## Work task
From the entries below, please gather each line containing the string "beside".
━━━ Dataset content ━━━
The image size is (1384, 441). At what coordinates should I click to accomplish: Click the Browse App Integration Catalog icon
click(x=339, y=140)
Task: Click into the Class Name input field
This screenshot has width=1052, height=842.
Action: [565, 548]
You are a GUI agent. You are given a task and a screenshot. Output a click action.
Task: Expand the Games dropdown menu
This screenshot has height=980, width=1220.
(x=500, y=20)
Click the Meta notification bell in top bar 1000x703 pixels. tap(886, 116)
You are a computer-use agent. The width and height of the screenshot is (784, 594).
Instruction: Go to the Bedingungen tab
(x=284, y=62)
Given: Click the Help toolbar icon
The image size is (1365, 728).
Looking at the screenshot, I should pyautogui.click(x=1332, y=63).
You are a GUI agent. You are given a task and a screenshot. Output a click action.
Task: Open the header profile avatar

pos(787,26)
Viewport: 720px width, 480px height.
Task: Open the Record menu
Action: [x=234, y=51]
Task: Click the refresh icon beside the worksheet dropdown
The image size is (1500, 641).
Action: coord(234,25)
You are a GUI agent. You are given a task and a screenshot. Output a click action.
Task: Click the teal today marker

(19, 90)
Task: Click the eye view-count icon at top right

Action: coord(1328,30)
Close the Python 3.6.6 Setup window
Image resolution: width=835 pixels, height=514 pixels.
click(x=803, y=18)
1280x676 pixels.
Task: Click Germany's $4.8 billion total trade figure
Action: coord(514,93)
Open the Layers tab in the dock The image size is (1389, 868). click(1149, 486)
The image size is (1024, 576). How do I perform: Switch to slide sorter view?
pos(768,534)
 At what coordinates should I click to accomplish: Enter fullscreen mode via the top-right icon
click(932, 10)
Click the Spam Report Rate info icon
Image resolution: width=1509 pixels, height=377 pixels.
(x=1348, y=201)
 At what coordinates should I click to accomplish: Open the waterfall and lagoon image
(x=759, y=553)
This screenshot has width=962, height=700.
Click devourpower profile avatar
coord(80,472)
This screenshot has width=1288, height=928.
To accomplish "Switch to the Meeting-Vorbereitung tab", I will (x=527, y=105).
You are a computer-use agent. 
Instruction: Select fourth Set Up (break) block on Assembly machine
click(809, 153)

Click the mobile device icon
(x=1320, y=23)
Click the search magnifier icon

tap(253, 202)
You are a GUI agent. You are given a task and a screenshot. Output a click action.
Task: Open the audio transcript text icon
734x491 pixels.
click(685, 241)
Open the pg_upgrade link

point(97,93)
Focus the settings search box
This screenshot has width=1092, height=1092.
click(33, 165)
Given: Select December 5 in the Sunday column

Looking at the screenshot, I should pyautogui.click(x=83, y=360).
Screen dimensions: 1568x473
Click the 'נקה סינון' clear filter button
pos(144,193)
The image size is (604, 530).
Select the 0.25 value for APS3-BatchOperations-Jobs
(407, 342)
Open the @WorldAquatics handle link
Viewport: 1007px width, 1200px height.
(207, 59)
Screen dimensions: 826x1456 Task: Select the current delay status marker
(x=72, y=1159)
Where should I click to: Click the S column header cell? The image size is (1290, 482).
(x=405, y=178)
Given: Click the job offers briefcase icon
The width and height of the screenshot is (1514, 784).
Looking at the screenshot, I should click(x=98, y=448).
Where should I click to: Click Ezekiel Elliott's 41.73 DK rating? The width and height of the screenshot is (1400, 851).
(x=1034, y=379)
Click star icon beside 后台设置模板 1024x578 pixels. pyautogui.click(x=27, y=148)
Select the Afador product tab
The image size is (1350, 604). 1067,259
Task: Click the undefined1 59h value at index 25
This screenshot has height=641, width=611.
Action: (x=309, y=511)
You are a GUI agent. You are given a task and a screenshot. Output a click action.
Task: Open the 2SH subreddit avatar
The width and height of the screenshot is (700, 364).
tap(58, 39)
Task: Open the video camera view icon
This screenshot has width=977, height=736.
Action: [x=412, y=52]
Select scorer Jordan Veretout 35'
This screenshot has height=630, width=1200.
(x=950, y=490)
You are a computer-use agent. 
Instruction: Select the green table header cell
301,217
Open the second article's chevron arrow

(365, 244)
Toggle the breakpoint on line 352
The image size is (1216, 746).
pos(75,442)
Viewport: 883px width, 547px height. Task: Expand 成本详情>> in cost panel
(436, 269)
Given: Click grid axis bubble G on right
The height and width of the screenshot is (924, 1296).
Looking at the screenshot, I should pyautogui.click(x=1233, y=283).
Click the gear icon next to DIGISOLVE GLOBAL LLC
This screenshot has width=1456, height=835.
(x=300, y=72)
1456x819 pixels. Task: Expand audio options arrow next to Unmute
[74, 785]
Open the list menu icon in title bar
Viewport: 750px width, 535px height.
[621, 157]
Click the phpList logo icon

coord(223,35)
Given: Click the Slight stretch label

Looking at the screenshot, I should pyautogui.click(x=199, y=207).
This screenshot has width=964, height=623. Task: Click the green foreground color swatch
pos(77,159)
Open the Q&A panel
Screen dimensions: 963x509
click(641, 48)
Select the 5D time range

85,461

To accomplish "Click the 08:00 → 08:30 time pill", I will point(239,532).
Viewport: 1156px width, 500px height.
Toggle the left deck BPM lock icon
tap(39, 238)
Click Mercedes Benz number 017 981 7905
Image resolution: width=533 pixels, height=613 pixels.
━━━
## Solution
Task: Click the refresh icon beside the worksheet dropdown
Click star icon beside 后台设置模板 1024x578 pixels. pyautogui.click(x=27, y=148)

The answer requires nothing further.